WORK ITEM »
No record may be left out; print them all verbatim.

:: THE RECORDS

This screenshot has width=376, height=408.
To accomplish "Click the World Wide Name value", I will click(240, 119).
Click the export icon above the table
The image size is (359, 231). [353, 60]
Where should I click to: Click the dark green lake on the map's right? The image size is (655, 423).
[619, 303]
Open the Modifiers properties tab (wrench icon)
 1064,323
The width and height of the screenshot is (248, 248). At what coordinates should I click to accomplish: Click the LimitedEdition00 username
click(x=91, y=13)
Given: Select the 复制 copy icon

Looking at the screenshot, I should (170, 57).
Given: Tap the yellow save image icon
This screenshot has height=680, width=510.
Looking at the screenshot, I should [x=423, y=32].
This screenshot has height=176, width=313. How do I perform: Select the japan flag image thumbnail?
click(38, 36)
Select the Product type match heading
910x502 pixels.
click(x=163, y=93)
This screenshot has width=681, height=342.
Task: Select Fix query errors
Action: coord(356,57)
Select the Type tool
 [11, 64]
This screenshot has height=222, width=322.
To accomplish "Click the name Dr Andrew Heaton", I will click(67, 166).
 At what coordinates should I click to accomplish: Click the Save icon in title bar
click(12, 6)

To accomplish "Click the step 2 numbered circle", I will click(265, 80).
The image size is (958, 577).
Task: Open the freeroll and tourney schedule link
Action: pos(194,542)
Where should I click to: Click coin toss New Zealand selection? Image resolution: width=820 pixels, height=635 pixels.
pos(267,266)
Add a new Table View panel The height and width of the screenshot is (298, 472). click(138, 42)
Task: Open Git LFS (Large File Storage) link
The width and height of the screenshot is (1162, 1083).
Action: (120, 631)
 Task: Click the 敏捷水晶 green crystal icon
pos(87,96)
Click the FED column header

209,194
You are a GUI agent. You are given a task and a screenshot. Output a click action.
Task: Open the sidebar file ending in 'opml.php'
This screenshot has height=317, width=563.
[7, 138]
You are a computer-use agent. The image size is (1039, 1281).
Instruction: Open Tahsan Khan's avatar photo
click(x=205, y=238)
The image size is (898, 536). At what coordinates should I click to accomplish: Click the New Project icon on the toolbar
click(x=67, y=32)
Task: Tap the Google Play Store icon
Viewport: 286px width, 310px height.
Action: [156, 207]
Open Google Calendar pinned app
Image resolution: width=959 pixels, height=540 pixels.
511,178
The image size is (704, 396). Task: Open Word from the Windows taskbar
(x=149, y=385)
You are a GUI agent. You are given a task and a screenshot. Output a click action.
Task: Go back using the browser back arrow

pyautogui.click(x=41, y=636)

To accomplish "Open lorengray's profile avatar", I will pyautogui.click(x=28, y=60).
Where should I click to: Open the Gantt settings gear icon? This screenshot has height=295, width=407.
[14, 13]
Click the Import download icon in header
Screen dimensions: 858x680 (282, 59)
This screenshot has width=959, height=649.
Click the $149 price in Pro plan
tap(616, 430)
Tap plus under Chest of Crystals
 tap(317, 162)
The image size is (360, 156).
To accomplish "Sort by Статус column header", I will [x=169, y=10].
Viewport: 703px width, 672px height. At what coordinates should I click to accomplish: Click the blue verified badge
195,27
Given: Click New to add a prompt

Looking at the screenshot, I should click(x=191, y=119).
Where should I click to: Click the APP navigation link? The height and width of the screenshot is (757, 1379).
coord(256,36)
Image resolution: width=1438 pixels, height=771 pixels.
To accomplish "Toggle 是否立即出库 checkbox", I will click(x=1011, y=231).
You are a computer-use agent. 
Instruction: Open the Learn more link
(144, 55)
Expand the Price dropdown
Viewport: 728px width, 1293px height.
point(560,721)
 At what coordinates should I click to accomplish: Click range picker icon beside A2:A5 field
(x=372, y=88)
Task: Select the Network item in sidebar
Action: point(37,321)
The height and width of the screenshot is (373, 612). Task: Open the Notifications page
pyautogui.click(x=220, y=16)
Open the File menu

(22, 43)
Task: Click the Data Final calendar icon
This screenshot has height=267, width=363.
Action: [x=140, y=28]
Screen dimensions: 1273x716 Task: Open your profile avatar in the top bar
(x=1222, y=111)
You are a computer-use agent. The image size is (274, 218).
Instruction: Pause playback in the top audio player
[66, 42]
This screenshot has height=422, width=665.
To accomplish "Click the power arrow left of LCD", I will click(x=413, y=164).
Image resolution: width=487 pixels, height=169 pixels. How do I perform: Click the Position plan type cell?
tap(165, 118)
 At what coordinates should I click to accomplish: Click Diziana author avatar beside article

::::

EXERCISE RESPONSE »
This screenshot has width=376, height=408.
To accomplish "Click the World Wide Name value", I will click(240, 119).
Click the export icon above the table
The image size is (359, 231). [353, 60]
Where should I click to: Click the dark green lake on the map's right? The image size is (655, 423).
[619, 303]
Open the Modifiers properties tab (wrench icon)
 1064,323
The width and height of the screenshot is (248, 248). At what coordinates should I click to accomplish: Click the LimitedEdition00 username
click(x=91, y=13)
Given: Select the 复制 copy icon

Looking at the screenshot, I should (170, 57).
Given: Tap the yellow save image icon
This screenshot has height=680, width=510.
Looking at the screenshot, I should [x=423, y=32].
This screenshot has height=176, width=313. How do I perform: Select the japan flag image thumbnail?
click(38, 36)
Select the Product type match heading
910x502 pixels.
click(x=163, y=93)
This screenshot has width=681, height=342.
Task: Select Fix query errors
Action: coord(356,57)
Select the Type tool
 [11, 64]
This screenshot has height=222, width=322.
To accomplish "Click the name Dr Andrew Heaton", I will click(67, 166).
 At what coordinates should I click to accomplish: Click the Save icon in title bar
click(12, 6)

To accomplish "Click the step 2 numbered circle", I will click(265, 80).
The image size is (958, 577).
Task: Open the freeroll and tourney schedule link
Action: pos(194,542)
Where should I click to: Click coin toss New Zealand selection? Image resolution: width=820 pixels, height=635 pixels.
pos(267,266)
Add a new Table View panel The height and width of the screenshot is (298, 472). click(138, 42)
Task: Open Git LFS (Large File Storage) link
The width and height of the screenshot is (1162, 1083).
Action: (120, 631)
 Task: Click the 敏捷水晶 green crystal icon
pos(87,96)
Click the FED column header

209,194
You are a GUI agent. You are given a task and a screenshot. Output a click action.
Task: Open the sidebar file ending in 'opml.php'
This screenshot has height=317, width=563.
[7, 138]
You are a computer-use agent. The image size is (1039, 1281).
Instruction: Open Tahsan Khan's avatar photo
click(x=205, y=238)
The image size is (898, 536). At what coordinates should I click to accomplish: Click the New Project icon on the toolbar
click(x=67, y=32)
Task: Tap the Google Play Store icon
Viewport: 286px width, 310px height.
Action: [156, 207]
Open Google Calendar pinned app
Image resolution: width=959 pixels, height=540 pixels.
511,178
The image size is (704, 396). Task: Open Word from the Windows taskbar
(x=149, y=385)
You are a GUI agent. You are given a task and a screenshot. Output a click action.
Task: Go back using the browser back arrow

pyautogui.click(x=41, y=636)

To accomplish "Open lorengray's profile avatar", I will pyautogui.click(x=28, y=60).
Where should I click to: Open the Gantt settings gear icon? This screenshot has height=295, width=407.
[14, 13]
Click the Import download icon in header
Screen dimensions: 858x680 (282, 59)
This screenshot has width=959, height=649.
Click the $149 price in Pro plan
tap(616, 430)
Tap plus under Chest of Crystals
 tap(317, 162)
The image size is (360, 156).
To accomplish "Sort by Статус column header", I will [x=169, y=10].
Viewport: 703px width, 672px height. At what coordinates should I click to accomplish: Click the blue verified badge
195,27
Given: Click New to add a prompt

Looking at the screenshot, I should click(x=191, y=119).
Where should I click to: Click the APP navigation link? The height and width of the screenshot is (757, 1379).
coord(256,36)
Image resolution: width=1438 pixels, height=771 pixels.
To accomplish "Toggle 是否立即出库 checkbox", I will click(x=1011, y=231).
You are a computer-use agent. 
Instruction: Open the Learn more link
(144, 55)
Expand the Price dropdown
Viewport: 728px width, 1293px height.
point(560,721)
 At what coordinates should I click to accomplish: Click range picker icon beside A2:A5 field
(x=372, y=88)
Task: Select the Network item in sidebar
Action: point(37,321)
The height and width of the screenshot is (373, 612). Task: Open the Notifications page
pyautogui.click(x=220, y=16)
Open the File menu

(22, 43)
Task: Click the Data Final calendar icon
This screenshot has height=267, width=363.
Action: [x=140, y=28]
Screen dimensions: 1273x716 Task: Open your profile avatar in the top bar
(x=1222, y=111)
You are a computer-use agent. The image size is (274, 218).
Instruction: Pause playback in the top audio player
[66, 42]
This screenshot has height=422, width=665.
To accomplish "Click the power arrow left of LCD", I will click(x=413, y=164).
Image resolution: width=487 pixels, height=169 pixels. How do I perform: Click the Position plan type cell?
tap(165, 118)
 At what coordinates should I click to accomplish: Click Diziana author avatar beside article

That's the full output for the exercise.